Just how bad was Blue? Well, let me put it this way: The film was produced by Paramount back in the day when Robert Evans and Peter Bart lit most of the green lights. When I recently interviewed Bart about Infamous Players: A Tale of Movies, The Mob (and Sex), his hugely entertaining account of his Paramount misadventures, I noted, only half-jokingly: “I’m probably the only interviewer you’ll meet while promoting this book who actually paid first-run admission to see Blue.” Bart, not even a quarter-jokingly, replied: “I guess I should apologize to you for that.”
But seriously folks: The real reason I was surprised by the dearth of obits for Silvio Narizzano is another movie that looms large on his resume. An era-defining film that launched a few notable careers, earned a few major Oscar nominations, helped kick off the ‘60s cycle of seriocomic flicks about Swinging England, and introduced an irresistibly bouncy title song that, to this day, remains a staple of Golden Oldie radio stations: Georgy Girl.
Yes, this Georgy Girl – the affectingly bittersweet comedy-drama starring Alan Bates, Charlotte Rampling, James Mason and, in the title role, the late, great Lynn Redgrave. Not a masterwork, perhaps, and not the kind of film that people under 30 often are exposed to. I can’t say it’s even discussed much by serious cineastes anymore, or screened at all in college film studies courses. But, trust me, for those of us who were the right age to see it way back during its original theatrical run – well, whenever someone or something reminds you about it, you remember it very fondly.

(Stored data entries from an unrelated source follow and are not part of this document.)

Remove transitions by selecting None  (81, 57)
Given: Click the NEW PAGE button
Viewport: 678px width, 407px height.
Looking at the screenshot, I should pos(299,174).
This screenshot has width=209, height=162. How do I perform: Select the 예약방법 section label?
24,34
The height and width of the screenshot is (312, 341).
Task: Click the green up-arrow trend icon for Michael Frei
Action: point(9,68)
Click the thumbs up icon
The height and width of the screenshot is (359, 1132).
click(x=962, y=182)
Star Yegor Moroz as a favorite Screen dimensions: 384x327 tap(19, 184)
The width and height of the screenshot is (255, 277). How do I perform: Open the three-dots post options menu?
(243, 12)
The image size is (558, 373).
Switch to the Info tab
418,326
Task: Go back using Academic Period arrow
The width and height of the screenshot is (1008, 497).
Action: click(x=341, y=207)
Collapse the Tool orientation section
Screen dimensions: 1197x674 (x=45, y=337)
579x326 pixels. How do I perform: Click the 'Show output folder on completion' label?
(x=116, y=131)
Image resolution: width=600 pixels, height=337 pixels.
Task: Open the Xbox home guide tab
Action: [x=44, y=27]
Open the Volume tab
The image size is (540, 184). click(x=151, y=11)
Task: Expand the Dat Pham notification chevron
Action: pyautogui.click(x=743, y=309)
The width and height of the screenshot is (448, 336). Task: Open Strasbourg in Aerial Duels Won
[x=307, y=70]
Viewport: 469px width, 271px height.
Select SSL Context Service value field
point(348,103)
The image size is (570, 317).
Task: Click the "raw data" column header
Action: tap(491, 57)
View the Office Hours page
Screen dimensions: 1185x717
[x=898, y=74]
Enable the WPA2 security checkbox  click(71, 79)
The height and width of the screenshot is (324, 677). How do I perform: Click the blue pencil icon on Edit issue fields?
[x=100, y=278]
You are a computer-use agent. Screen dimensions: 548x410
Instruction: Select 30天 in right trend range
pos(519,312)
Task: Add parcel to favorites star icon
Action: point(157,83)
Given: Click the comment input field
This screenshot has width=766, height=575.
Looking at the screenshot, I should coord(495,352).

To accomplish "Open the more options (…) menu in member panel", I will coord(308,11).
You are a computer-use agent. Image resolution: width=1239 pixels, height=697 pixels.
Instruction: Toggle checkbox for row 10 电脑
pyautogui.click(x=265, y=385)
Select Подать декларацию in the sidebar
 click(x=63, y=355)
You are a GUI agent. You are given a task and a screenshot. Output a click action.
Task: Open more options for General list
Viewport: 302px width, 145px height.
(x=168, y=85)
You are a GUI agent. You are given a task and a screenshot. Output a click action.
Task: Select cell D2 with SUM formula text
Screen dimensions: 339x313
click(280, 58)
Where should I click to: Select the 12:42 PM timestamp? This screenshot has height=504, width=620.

Looking back at Narizzano’s resume, it’s painfully obvious that whatever career momentum he gained from Georgy Girl – which netted him a DGA Award nomination – was dissipated by the train wreck that was Blue. (Another problem: He reportedly had a lifelong problem with depression.) He continued to work off and on in movies and TV until the ‘90s, accumulating a few respectable credits here and there – including filmizations of Loot, a Joe Orton comedy starring Lee Remick, Milo O'Shea and Richard Attenborough, and Come Back, Little Sheba, a William Inge drama starring Sir Laurence Olivier, Joanne Woodard and Carrie Fisher – but never quite managing to make lightning strike a second time.
And yet: Despite all that, despite the obscurity that had enveloped Narizzano long before his death, the general lack of attention paid that death is, as I’ve said, surprising. And, yes, a little sad. I’ve often claimed that, sometimes, all it takes is one classic film for a filmmaker to achieve a kind of immortality. On other occasions, however, it appears that really isn’t enough.